The notion that light crude will become the discount feedstock means substantial investment in heavy upgrading capacity is no longer required to capture crude discounts for North American refiners. Access to cost-advantaged feedstock now includes those refiners that can process crudes that have historically fetched a premium but are now available at a discount due to supply and logistical issues. In this case, some low-complexity refiners may actually have a greater advantage because they are able to capture the discounts without the substantial investment heavy crude processing requires.
Our projected discounts for North American light crude indicate U.S. refiners will realize anywhere from a $2 per barrel advantage for coastal refiners to a $10 per barrel advantage for inland refiners compared to refineries in Europe and Asia.

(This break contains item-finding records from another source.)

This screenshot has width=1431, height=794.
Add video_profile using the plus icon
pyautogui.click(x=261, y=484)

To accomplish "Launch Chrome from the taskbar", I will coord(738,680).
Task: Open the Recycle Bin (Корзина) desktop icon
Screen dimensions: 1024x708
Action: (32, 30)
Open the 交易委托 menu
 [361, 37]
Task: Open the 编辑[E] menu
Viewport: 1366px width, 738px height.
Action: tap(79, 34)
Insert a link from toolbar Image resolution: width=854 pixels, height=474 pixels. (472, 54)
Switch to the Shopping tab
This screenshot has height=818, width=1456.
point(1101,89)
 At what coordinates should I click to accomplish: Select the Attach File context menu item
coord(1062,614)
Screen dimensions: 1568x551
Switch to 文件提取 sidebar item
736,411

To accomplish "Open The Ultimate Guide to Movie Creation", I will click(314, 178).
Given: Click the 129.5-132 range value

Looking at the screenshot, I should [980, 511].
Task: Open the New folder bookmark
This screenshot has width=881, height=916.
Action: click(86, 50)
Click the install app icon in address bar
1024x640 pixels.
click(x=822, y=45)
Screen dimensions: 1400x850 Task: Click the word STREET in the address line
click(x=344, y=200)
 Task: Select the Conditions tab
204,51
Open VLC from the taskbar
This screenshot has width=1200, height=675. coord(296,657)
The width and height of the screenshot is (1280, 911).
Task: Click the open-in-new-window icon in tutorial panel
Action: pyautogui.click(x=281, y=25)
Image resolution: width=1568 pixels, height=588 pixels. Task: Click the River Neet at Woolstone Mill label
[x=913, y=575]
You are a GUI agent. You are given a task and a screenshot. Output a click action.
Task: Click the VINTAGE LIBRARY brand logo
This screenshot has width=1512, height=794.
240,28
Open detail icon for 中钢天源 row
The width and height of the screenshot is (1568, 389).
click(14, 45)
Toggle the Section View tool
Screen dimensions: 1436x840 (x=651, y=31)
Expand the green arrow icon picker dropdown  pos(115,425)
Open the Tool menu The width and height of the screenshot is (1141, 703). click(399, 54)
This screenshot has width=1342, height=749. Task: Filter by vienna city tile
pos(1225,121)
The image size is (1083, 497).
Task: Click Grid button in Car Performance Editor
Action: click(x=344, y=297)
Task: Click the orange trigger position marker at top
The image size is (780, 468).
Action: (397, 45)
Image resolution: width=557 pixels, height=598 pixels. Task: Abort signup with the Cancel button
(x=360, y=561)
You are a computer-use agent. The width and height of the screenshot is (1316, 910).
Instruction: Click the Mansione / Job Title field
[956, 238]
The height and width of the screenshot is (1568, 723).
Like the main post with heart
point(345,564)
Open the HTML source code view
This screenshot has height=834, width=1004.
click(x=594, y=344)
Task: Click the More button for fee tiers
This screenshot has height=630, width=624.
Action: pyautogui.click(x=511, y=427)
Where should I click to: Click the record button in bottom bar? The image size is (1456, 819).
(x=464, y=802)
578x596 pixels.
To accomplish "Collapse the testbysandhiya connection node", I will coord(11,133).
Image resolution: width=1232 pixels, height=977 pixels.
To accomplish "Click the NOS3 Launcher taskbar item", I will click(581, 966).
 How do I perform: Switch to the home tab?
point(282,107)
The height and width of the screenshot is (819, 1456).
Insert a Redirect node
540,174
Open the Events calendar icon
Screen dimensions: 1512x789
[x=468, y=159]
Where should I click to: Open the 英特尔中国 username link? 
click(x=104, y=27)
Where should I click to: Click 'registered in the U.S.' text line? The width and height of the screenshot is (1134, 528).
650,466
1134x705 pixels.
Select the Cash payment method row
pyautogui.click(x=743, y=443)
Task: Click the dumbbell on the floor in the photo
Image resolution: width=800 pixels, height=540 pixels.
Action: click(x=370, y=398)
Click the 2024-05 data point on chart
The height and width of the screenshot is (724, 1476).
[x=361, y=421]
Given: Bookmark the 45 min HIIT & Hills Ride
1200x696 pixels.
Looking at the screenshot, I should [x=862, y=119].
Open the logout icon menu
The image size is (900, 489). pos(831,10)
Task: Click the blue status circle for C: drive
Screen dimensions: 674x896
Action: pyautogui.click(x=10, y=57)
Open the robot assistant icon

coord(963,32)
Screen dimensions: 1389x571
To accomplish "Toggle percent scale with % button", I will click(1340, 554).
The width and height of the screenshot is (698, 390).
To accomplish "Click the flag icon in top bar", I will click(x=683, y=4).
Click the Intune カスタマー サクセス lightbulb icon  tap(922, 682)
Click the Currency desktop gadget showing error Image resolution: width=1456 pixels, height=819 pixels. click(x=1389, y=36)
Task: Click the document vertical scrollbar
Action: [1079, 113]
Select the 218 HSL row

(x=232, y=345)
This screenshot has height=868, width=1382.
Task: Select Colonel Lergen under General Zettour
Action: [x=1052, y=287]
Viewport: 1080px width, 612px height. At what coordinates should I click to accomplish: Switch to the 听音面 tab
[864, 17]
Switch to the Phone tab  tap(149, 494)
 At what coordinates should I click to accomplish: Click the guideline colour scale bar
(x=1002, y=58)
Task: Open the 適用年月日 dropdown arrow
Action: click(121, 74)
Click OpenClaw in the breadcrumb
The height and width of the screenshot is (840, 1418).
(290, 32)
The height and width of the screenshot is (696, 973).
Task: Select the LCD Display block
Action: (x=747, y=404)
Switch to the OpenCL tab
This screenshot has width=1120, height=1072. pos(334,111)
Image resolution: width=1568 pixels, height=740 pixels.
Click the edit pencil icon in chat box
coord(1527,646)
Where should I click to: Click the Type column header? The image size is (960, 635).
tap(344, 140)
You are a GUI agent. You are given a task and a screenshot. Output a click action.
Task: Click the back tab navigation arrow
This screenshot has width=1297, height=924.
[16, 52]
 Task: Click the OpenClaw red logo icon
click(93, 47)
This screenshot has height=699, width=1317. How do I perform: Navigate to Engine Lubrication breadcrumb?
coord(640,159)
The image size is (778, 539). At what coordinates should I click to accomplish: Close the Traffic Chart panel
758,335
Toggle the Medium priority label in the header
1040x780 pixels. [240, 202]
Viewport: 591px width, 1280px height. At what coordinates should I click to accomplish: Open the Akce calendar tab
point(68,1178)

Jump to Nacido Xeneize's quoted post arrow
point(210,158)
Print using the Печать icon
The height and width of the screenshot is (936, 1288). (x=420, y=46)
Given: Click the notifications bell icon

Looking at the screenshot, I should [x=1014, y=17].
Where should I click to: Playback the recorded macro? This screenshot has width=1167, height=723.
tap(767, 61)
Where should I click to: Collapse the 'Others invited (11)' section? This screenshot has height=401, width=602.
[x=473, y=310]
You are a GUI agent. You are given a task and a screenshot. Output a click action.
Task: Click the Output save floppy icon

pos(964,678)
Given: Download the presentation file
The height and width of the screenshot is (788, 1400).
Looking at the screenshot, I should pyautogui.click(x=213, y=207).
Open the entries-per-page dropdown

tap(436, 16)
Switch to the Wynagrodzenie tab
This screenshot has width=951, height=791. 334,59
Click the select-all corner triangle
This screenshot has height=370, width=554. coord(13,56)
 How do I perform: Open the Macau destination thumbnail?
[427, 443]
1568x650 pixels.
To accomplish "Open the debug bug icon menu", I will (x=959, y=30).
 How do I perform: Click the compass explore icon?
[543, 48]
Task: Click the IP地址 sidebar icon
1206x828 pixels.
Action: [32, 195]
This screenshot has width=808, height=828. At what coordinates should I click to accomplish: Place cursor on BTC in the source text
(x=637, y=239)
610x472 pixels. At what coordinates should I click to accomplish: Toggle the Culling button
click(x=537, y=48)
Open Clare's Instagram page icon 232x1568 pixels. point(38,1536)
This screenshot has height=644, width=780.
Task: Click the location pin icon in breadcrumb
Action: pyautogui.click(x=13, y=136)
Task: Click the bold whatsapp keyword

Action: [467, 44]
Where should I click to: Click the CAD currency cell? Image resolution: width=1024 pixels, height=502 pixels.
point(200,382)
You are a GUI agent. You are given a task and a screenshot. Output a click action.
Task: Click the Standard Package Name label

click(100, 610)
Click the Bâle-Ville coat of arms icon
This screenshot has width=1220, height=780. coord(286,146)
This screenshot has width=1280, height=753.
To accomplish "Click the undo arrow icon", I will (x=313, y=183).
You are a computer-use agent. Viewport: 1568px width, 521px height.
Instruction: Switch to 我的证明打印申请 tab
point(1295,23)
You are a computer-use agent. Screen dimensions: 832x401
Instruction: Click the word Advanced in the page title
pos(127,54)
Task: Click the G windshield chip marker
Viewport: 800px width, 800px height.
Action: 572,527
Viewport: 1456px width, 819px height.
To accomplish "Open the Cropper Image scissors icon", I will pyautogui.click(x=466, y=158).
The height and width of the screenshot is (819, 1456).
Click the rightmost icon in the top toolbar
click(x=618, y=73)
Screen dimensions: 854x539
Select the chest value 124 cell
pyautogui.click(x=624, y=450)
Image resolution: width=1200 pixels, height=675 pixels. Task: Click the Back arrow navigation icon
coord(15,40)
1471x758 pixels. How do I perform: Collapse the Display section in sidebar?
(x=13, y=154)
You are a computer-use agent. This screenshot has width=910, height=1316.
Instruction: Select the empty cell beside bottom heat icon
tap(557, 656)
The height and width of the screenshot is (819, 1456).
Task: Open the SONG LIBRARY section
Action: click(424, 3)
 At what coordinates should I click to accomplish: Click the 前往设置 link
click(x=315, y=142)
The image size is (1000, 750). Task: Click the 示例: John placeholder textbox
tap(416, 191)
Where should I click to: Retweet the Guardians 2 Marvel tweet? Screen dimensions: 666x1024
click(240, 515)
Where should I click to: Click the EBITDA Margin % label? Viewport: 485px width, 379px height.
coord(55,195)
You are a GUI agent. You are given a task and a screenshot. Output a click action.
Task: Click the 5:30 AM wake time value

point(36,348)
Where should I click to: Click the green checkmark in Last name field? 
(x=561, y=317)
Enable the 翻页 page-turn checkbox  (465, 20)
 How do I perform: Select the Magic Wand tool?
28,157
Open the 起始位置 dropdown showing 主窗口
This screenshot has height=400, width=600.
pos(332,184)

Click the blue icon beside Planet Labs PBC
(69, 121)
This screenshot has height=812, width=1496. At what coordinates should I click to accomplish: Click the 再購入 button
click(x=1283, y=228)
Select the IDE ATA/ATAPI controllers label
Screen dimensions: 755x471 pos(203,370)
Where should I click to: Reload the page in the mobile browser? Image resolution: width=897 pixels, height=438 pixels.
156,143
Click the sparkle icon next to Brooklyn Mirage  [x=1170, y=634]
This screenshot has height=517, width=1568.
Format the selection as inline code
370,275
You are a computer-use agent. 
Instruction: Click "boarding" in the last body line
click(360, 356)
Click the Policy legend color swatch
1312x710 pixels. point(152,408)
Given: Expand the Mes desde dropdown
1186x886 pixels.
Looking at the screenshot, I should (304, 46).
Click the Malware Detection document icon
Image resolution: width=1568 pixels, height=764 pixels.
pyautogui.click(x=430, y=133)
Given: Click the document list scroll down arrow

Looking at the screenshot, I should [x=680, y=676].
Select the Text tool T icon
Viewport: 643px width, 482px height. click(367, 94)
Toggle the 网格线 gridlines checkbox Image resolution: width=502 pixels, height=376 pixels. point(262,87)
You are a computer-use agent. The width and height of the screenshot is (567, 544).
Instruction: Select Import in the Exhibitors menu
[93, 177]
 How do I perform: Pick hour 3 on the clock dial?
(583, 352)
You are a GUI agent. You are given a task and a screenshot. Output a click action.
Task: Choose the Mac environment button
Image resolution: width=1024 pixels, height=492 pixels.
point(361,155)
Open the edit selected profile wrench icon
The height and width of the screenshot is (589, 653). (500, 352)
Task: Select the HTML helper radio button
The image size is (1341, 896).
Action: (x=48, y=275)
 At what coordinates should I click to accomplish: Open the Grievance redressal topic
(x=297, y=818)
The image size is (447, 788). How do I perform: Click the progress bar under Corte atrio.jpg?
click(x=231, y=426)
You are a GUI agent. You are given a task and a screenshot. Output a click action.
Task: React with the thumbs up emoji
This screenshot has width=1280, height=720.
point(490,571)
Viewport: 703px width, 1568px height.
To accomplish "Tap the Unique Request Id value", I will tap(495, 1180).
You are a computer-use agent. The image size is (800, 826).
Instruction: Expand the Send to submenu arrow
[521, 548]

This marks a dramatic shift from the previous five years when U.S. refiners were at a light crude cost disadvantage. That said, we also expect heavy crude should continue to sell at significant discounts to light. Thus, we believe several U.S. refiners enjoy a low-cost feedstock advantage with both light and heavy crudes.
Additionally, the availability of low-cost natural gas provides domestic refiners with an operating cost advantage relative to foreign competitors. This energy cost advantage is likely to be sustainable in our opinion, as we believe the United States will enjoy low natural gas prices relative to most global markets for the foreseeable future. Our long-term price assumption of $5.40 implies that U.S. refiners will continue to enjoy a $1 to $2 per barrel operating cost advantage relative to refiners operating overseas, where the price of natural gas remains oil-linked or much higher due to limited supply.
Finally, North American refiners’ low-cost position ensures that export market access and international price realizations will continue. Without the ability to export, the United States would become a self-contained market and the crude differentials we’ve detailed would no longer confer an advantage. Exports are also becoming increasingly important to keeping the United States and global markets integrated as weakening domestic demand has reduced the need for imports. The ability to export provides refiners with another outlet for production and allows for higher usage rates.
Allen Good is senior equity analyst at Morningstar Inc., which provides stock market analysis and investment research.